A ver, eso nos lleva al debate más profundo sobre qué tipo de política climática necesitamos.
Well, that brings us to the deeper debate about what kind of climate policy we need.
Algunos economistas, como Nordhaus, ganador del Premio Nobel, defienden los mercados de carbono como la herramienta más eficiente.
Some economists, like Nordhaus, a Nobel Prize winner, defend carbon markets as the most efficient tool.
Otros, como Mariana Mazzucato, dicen que necesitamos inversión pública masiva, no solo señales de precio.
Others, like Mariana Mazzucato, say we need massive public investment, not just price signals.
And this is where it stops being an abstract economics debate and becomes a real political question.
Because markets and government investment aren't mutually exclusive, but they do reflect different theories about how change happens.
And that disagreement is very much alive in European politics right now.
En España tenemos esa tensión claramente.
In Spain we have that tension clearly.
El gobierno ha invertido mucho en energías renovables, sobre todo en eólica y solar, y los resultados son impresionantes.

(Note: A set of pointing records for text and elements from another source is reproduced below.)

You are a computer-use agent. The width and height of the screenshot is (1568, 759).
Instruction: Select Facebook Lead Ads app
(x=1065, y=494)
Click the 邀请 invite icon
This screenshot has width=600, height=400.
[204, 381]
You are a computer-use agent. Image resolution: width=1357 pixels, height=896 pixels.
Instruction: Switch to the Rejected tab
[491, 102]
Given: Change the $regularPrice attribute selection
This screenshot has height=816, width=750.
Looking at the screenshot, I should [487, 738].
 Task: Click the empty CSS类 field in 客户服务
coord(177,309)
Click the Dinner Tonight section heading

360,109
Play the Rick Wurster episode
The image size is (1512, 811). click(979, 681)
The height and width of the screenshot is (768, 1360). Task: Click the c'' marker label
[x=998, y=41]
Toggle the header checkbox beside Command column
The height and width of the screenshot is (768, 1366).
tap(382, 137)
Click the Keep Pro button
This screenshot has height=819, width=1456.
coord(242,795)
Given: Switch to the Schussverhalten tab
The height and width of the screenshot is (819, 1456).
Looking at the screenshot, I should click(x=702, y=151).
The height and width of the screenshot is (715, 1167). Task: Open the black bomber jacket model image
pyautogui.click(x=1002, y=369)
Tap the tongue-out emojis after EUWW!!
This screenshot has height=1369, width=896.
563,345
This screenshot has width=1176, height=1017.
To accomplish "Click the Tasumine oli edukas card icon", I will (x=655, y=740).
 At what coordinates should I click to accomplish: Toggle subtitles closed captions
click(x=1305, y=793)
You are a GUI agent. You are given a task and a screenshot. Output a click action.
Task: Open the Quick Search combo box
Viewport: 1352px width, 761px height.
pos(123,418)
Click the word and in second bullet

The government has invested heavily in renewable energy, especially wind and solar, and the results are impressive.
Pero también hay industrias, como el acero o el cemento, que se quejan de que el precio del carbono europeo les pone en desventaja frente a competidores de fuera de Europa.
But there are also industries, like steel and cement, that complain that the European carbon price puts them at a disadvantage against competitors from outside Europe.
So where does all this leave us?
I've been covering international policy for a long time, and I'll be honest: I came into this topic somewhat skeptical.
The gap between the theory and the practice has always been wide.
But I think I've come around, partially.
The EU ETS, for all its early failures, has actually reduced emissions in the sectors it covers.
Bueno, la conclusión honesta es esta: los mercados de carbono son una herramienta necesaria pero no suficiente.
Well, the honest conclusion is this: carbon markets are a necessary but not sufficient tool.
Necesitamos precios del carbono más altos, mercados voluntarios mejor regulados, y también inversión pública en tecnologías limpias.
We need higher carbon prices, better regulated voluntary markets, and also public investment in clean technologies.
Y sobre todo, necesitamos que el sistema sea global, porque el clima no respeta fronteras.
And above all, we need the system to be global, because the climate doesn't respect borders.
Sin eso, estamos jugando a medias.
Without that, we're only playing at half measures.